# Killa Kans vs. Lootas



## briaros6 (Oct 6, 2010)

We're getting ready to do some Cities of Death scenarios and I'm trying to figure out which is going to be better for a table full of buildings killa's or loota's???


----------



## Culler (Dec 27, 2007)

Kans. The lootas can't move around and will have a rough time of getting a line of sight on anything.


----------



## briaros6 (Oct 6, 2010)

Would that hold true with maps filled with variable terrain too? I.e. lots of forests, hills, random buildings, etc...


----------



## OrkByTheGraceOfGork (Jun 9, 2010)

briaros6 said:


> We're getting ready to do some Cities of Death scenarios and I'm trying to figure out which is going to be better for a table full of buildings killa's or loota's???





Culler said:


> Kans. The lootas can't move around and will have a rough time of getting a line of sight on anything.


I second Culler's opinion. Lootas need LOS, which doesn't come easy in city fighting, where you'll rarely get it at range. CCW walkers on the other hand excel more so in the streets than in the field, especially Deff Dredds with a skorcha.


"Would that hold true with maps filled with variable terrain too? I.e. lots of forests, hills, random buildings, etc..."

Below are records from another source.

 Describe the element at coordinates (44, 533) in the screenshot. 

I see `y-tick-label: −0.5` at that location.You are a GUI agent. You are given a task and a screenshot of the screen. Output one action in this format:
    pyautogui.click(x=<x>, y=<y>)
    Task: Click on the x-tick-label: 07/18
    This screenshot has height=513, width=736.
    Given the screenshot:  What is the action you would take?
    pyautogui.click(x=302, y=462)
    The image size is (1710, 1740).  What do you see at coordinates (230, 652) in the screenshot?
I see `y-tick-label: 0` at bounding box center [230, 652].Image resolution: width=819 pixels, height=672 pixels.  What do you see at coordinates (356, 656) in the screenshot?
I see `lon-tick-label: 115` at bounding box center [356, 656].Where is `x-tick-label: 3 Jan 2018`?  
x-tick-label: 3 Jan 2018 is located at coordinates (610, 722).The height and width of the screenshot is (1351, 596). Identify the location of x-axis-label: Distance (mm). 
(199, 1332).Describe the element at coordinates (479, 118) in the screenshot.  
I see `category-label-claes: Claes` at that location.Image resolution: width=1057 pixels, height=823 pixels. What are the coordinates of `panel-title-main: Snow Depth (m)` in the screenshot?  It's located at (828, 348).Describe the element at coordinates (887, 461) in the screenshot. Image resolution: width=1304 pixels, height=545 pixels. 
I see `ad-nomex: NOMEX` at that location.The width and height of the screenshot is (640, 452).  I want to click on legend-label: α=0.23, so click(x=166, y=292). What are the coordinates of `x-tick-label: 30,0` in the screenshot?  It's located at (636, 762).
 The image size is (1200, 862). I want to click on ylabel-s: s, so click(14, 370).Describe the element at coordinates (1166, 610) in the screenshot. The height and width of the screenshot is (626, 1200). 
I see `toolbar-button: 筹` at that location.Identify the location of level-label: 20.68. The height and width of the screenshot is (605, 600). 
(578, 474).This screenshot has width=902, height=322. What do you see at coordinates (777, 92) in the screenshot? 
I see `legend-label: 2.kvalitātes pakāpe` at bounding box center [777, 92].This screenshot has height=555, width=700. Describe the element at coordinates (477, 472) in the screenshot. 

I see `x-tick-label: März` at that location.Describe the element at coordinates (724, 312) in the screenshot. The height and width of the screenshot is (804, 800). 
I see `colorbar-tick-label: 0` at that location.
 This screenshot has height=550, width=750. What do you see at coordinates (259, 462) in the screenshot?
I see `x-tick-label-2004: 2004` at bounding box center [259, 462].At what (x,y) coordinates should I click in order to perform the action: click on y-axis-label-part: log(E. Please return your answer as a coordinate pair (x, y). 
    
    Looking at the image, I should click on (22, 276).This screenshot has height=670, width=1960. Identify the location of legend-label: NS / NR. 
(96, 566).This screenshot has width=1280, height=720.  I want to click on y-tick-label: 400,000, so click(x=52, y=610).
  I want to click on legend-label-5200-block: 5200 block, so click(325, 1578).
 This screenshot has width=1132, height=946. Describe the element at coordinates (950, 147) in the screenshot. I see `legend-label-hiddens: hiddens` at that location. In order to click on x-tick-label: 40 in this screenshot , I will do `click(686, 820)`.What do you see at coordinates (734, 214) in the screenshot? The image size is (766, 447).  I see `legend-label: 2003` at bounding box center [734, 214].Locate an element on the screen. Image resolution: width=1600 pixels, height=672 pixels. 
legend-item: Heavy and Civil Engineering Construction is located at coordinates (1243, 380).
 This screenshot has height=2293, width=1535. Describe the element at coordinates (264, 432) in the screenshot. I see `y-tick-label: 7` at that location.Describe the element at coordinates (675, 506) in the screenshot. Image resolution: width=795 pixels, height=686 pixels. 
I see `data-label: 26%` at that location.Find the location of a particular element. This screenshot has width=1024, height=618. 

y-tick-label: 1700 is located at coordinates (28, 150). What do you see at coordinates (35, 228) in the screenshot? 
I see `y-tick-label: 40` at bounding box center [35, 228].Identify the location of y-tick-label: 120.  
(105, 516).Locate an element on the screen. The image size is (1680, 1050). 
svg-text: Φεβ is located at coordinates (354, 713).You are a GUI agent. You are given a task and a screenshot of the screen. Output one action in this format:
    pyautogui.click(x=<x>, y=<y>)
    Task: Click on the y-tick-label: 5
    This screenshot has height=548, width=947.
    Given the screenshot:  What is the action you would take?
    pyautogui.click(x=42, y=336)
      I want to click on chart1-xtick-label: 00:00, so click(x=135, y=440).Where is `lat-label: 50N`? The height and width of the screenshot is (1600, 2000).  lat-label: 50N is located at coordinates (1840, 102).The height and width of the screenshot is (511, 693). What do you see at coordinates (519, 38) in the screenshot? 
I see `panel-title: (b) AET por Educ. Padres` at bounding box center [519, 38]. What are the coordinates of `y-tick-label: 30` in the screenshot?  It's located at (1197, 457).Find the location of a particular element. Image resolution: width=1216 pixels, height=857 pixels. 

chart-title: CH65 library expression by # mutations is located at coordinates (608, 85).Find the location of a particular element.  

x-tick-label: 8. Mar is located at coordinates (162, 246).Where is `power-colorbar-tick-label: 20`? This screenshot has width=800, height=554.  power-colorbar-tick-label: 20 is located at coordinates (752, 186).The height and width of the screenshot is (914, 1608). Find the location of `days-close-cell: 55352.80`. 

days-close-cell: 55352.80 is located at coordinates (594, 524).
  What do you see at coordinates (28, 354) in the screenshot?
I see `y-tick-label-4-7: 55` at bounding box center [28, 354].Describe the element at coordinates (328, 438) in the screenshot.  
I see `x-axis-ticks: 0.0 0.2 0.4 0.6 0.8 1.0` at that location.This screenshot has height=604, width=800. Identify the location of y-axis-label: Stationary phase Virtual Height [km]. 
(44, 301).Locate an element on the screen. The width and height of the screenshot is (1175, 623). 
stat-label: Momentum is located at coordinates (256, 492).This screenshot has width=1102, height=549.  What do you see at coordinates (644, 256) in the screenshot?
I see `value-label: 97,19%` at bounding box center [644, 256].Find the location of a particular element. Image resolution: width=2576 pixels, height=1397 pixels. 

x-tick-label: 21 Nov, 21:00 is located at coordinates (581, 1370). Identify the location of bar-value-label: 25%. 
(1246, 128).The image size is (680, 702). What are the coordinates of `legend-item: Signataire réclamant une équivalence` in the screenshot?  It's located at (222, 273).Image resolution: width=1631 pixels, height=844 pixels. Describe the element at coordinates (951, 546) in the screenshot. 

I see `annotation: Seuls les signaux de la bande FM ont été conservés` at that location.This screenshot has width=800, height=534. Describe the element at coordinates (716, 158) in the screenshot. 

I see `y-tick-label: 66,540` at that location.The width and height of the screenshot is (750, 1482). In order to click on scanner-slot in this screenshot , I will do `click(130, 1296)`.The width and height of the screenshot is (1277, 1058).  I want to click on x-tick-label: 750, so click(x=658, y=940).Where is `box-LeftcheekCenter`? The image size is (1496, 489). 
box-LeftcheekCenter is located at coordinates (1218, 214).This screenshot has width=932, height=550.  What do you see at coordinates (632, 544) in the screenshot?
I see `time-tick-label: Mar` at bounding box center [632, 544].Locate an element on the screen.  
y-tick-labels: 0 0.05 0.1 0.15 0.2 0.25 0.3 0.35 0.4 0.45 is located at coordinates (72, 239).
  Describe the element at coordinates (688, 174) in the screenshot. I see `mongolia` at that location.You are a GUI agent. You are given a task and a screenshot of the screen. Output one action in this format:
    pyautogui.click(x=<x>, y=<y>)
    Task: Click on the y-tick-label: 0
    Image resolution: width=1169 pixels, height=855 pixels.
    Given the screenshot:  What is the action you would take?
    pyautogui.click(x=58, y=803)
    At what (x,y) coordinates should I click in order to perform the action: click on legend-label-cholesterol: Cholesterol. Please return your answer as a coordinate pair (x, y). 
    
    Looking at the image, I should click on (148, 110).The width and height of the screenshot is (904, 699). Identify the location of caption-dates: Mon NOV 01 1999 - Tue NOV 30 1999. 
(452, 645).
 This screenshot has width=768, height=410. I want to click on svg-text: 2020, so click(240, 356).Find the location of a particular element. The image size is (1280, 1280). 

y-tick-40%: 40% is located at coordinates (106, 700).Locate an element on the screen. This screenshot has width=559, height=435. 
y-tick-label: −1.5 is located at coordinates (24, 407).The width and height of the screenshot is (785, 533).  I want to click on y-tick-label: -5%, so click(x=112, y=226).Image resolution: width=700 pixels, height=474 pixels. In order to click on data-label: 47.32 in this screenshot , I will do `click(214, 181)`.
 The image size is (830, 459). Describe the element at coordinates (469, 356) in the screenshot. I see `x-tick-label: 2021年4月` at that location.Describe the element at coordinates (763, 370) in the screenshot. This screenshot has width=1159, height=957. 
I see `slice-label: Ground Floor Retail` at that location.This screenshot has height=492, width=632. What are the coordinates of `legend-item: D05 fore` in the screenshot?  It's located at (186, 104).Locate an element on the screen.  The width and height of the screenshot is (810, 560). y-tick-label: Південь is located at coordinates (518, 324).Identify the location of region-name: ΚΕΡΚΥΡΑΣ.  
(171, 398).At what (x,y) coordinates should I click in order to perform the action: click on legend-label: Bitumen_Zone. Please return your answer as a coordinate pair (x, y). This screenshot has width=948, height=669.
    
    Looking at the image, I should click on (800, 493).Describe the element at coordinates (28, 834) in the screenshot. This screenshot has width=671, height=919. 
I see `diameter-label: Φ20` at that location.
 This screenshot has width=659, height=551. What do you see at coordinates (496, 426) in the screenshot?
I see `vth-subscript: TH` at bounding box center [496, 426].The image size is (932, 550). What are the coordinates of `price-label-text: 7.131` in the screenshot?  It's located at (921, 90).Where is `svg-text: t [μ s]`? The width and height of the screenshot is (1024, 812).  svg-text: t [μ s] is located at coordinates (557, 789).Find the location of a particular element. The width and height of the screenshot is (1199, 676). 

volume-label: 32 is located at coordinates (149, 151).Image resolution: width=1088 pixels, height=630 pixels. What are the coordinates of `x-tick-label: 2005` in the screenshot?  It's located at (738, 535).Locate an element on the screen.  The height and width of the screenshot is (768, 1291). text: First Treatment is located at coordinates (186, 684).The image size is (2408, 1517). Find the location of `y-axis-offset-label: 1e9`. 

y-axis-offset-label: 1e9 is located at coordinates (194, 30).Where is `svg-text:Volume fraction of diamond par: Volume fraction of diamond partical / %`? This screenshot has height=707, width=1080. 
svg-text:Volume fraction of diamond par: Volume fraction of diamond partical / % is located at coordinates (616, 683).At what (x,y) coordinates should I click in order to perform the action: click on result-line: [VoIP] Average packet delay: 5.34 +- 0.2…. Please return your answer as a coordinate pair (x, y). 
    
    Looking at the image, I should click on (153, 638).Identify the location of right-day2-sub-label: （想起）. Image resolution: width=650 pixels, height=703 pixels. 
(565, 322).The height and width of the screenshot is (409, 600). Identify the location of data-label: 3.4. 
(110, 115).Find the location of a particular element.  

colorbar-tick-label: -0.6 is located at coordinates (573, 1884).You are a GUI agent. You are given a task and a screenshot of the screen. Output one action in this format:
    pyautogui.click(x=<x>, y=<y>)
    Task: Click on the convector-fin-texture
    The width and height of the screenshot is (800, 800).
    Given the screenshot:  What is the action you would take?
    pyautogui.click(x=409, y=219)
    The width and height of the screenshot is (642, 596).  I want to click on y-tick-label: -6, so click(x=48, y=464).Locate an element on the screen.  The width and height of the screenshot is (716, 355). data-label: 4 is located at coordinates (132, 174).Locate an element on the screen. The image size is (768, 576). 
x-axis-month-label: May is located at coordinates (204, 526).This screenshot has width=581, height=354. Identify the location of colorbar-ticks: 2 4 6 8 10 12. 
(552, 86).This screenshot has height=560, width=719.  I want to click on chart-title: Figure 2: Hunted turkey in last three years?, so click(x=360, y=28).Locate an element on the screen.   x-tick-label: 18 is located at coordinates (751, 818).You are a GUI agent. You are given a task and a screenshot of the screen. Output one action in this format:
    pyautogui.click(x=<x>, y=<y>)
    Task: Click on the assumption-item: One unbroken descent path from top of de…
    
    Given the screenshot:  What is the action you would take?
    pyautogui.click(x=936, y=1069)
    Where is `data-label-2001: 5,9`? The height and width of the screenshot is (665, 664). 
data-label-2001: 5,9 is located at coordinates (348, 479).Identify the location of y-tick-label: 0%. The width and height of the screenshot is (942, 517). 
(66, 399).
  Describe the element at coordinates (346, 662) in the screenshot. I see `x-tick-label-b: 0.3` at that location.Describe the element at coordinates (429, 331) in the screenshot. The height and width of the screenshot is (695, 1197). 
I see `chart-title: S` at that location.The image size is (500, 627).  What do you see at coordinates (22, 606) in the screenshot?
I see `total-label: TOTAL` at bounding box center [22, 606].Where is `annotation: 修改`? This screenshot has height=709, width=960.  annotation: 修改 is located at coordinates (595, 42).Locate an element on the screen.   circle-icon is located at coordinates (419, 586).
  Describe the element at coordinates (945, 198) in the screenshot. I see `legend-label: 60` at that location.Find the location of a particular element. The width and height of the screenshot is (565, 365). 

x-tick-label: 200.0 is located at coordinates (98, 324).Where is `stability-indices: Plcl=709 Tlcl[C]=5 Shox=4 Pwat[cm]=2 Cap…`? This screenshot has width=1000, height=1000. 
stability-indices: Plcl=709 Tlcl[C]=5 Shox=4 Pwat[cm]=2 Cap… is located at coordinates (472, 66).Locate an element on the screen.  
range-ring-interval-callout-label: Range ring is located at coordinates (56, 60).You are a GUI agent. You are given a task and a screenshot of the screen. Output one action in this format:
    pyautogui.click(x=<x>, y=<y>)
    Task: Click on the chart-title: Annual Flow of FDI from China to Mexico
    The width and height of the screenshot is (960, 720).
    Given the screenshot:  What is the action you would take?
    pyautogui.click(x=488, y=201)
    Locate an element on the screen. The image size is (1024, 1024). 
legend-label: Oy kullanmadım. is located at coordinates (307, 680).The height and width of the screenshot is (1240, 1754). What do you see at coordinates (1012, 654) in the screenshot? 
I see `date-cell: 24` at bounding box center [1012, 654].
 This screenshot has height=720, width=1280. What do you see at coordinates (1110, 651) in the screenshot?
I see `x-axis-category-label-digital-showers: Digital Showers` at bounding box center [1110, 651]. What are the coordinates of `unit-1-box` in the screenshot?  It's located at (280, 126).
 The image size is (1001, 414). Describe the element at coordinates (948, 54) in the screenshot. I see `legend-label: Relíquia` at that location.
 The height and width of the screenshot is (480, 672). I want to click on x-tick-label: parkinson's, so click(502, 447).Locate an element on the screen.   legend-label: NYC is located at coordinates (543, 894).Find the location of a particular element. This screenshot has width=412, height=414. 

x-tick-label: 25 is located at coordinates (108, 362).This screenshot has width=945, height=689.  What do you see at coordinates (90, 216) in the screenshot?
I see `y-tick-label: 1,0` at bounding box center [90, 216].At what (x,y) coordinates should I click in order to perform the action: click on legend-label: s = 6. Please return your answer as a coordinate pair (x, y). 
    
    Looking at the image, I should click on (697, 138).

Like canyons and rainforests?


----------



## briaros6 (Oct 6, 2010)

The game shop has a table set up with a war-torn set up consisting of a couple of hills, a forest in one corner, and some random shelled buildings and tank traps strewn across for effect.


----------



## OrkByTheGraceOfGork (Jun 9, 2010)

If you can't get more than a 24" LOS on targets then your Lootas could be "poo pooed". A rural battlefield can have similar LOS conditions of a city. In that case I would go with Kanz or something similar, unless you could screen your Lootas or protect them in some way, but that could prove battle inefficient and cost ineffective. icknose:k:


----------



## morfangdakka (Dec 31, 2006)

Kans work amazing in COD as mentioned they can move around shoot things up and rip things apart in assualt. Lootas just can't draw line of sight often enough to make them worth taking.


----------